══ Data section

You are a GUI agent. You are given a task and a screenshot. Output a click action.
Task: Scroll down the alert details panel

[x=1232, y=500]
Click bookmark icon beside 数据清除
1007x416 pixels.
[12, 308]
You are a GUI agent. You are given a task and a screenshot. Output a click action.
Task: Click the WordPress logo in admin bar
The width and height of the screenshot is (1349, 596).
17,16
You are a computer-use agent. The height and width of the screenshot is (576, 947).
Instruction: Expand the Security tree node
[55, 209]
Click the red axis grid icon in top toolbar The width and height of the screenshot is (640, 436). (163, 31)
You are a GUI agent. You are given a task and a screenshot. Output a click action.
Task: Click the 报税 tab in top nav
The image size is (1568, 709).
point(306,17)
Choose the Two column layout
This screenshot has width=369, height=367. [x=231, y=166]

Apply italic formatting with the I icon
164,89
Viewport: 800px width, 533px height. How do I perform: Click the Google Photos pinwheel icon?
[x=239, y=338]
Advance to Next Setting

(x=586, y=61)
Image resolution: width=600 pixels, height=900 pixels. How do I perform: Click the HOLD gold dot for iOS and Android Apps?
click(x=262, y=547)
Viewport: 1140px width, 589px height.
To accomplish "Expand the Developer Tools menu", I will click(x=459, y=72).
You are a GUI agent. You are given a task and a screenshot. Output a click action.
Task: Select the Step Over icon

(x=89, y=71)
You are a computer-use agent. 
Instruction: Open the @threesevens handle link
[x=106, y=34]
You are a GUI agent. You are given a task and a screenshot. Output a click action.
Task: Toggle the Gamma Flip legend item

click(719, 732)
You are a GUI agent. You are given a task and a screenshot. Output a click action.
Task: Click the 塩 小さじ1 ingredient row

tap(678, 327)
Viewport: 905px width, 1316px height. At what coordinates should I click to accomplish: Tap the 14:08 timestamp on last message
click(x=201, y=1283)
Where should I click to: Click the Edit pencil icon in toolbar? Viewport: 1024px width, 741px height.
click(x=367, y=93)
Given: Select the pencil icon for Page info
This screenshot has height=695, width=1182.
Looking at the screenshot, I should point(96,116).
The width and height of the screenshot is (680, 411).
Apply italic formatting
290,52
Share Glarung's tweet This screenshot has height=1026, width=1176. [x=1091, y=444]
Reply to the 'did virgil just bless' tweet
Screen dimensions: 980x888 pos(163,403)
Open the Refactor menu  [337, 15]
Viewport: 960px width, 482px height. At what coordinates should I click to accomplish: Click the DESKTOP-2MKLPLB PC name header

════

*What the task requires*
Each line of the data is to be transcribed exactly.

*The completed task*
You are a GUI agent. You are given a task and a screenshot. Output a click action.
Task: Scroll down the alert details panel

[x=1232, y=500]
Click bookmark icon beside 数据清除
1007x416 pixels.
[12, 308]
You are a GUI agent. You are given a task and a screenshot. Output a click action.
Task: Click the WordPress logo in admin bar
The width and height of the screenshot is (1349, 596).
17,16
You are a computer-use agent. The height and width of the screenshot is (576, 947).
Instruction: Expand the Security tree node
[55, 209]
Click the red axis grid icon in top toolbar The width and height of the screenshot is (640, 436). (163, 31)
You are a GUI agent. You are given a task and a screenshot. Output a click action.
Task: Click the 报税 tab in top nav
The image size is (1568, 709).
point(306,17)
Choose the Two column layout
This screenshot has width=369, height=367. [x=231, y=166]

Apply italic formatting with the I icon
164,89
Viewport: 800px width, 533px height. How do I perform: Click the Google Photos pinwheel icon?
[x=239, y=338]
Advance to Next Setting

(x=586, y=61)
Image resolution: width=600 pixels, height=900 pixels. How do I perform: Click the HOLD gold dot for iOS and Android Apps?
click(x=262, y=547)
Viewport: 1140px width, 589px height.
To accomplish "Expand the Developer Tools menu", I will click(x=459, y=72).
You are a GUI agent. You are given a task and a screenshot. Output a click action.
Task: Select the Step Over icon

(x=89, y=71)
You are a computer-use agent. 
Instruction: Open the @threesevens handle link
[x=106, y=34]
You are a GUI agent. You are given a task and a screenshot. Output a click action.
Task: Toggle the Gamma Flip legend item

click(719, 732)
You are a GUI agent. You are given a task and a screenshot. Output a click action.
Task: Click the 塩 小さじ1 ingredient row

tap(678, 327)
Viewport: 905px width, 1316px height. At what coordinates should I click to accomplish: Tap the 14:08 timestamp on last message
click(x=201, y=1283)
Where should I click to: Click the Edit pencil icon in toolbar? Viewport: 1024px width, 741px height.
click(x=367, y=93)
Given: Select the pencil icon for Page info
This screenshot has height=695, width=1182.
Looking at the screenshot, I should point(96,116).
The width and height of the screenshot is (680, 411).
Apply italic formatting
290,52
Share Glarung's tweet This screenshot has height=1026, width=1176. [x=1091, y=444]
Reply to the 'did virgil just bless' tweet
Screen dimensions: 980x888 pos(163,403)
Open the Refactor menu  [337, 15]
Viewport: 960px width, 482px height. At what coordinates should I click to accomplish: Click the DESKTOP-2MKLPLB PC name header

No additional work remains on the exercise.